It’s tempting to add some color to your garden with fall planted bulbs, but what are you really getting? Or what are you really getting into for that matter? Allow me to give you the ‘low down’ before you ‘get down’ to planting!
Fall planted bulbs will produce beautiful spring blooms for you, but maybe not exactly as pictured on the box. Bulb companies are looking to sell you their product, so they are going to make that picture on the box look as amazing as possible with some Photoshop tweaking. If you are looking for a particular color, jump online and check out what the flower looks like in a garden setting, rather than on a box or in a magazine. You may be surprised how different the color can be. The color purple, for example, can be particularly deceiving. A camera filter a few shades to the red or to the blue will change the color completely. I had this happen to me on several occasions where a flower was claimed to be true purple, but ended up maroon or pink. No, it wasn’t the end of the world, but to someone like me who likes to stick to a color scheme, the outcome was a slight disappointment.
Know Your Flower
Flowers labeled ‘great for naturalizing’ will spread by the production of more bulbs and/or by seeds they produce. They are only appropriate for gardens with space, and for people who understand that these flowers will put on a huge show for a short period of time, and then be a mess of yellow leaves throughout your garden shortly thereafter. Some people adore that wild woodland look, but be careful! Some of these so called naturalizing bulbs are actually weeds in disguise! I have been paid to remove bulbs from gardens for this reason. They grow where they want and spread so thickly, I’ve seen them destroy lawns and perennials, and make your shrubs looks weedy.

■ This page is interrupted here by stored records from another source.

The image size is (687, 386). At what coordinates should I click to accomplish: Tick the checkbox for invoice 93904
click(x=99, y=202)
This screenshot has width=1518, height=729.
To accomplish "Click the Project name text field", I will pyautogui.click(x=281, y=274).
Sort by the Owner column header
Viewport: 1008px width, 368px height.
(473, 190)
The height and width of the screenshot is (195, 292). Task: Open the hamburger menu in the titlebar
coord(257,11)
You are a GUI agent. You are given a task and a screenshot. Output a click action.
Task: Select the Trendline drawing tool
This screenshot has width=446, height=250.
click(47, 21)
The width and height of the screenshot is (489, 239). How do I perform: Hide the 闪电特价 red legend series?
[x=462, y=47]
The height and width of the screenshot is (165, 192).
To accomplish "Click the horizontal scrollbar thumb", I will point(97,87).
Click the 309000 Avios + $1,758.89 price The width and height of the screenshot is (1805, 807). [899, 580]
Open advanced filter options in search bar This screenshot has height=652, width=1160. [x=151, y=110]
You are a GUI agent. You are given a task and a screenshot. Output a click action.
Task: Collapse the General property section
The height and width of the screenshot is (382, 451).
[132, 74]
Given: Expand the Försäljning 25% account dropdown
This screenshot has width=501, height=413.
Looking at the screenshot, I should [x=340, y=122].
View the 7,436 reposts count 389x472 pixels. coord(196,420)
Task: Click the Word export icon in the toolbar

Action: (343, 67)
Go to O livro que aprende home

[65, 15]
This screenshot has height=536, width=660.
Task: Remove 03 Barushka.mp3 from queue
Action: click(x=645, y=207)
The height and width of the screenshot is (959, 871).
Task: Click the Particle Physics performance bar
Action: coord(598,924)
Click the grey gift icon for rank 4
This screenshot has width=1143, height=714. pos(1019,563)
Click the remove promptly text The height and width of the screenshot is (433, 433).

Some of the biggest impostors of innocent looking bulbs are Glory-of-the-Snow, small flowering Alliums, Grape Hyacinths, and Star of Bethlehem. Deceitfully beautiful, these bulbs spread quickly to take over your flower bed in mass, destroying what organized landscaping you have in a matter of a couple years. Don’t think that lawn edging or weed mat will keep them at bay either. They will happily drop seeds into your lawn and pop up sometimes several feet from the mother plant. They also have no problem growing over the top of your weed mat! These bulbs should be listed as noxious weeds in my book, rather than garden flowers.
Daffodil & Narcissus
Another bulb I have a love/hate relationship with is the daffodil and its cousin the narcissus. Who doesn’t enjoy a yellow daffodil blooming in amongst the tulips? The only problem is, they are short lived. I have yet to come across a daffodil that lasts more than three years here in Eastern Washington. The mother bulb will produce a beautiful bloom the first year, but consecutive years thereafter, the bulbs will peter out, growing nothing but a tall grass- like leaf here and there where they used to thrive. The ‘pink’ daffodils are the first to disappear, while the hardy Giant King Arthur can last three or four years. Once they become weak and leggy, dig them out and replace them with new.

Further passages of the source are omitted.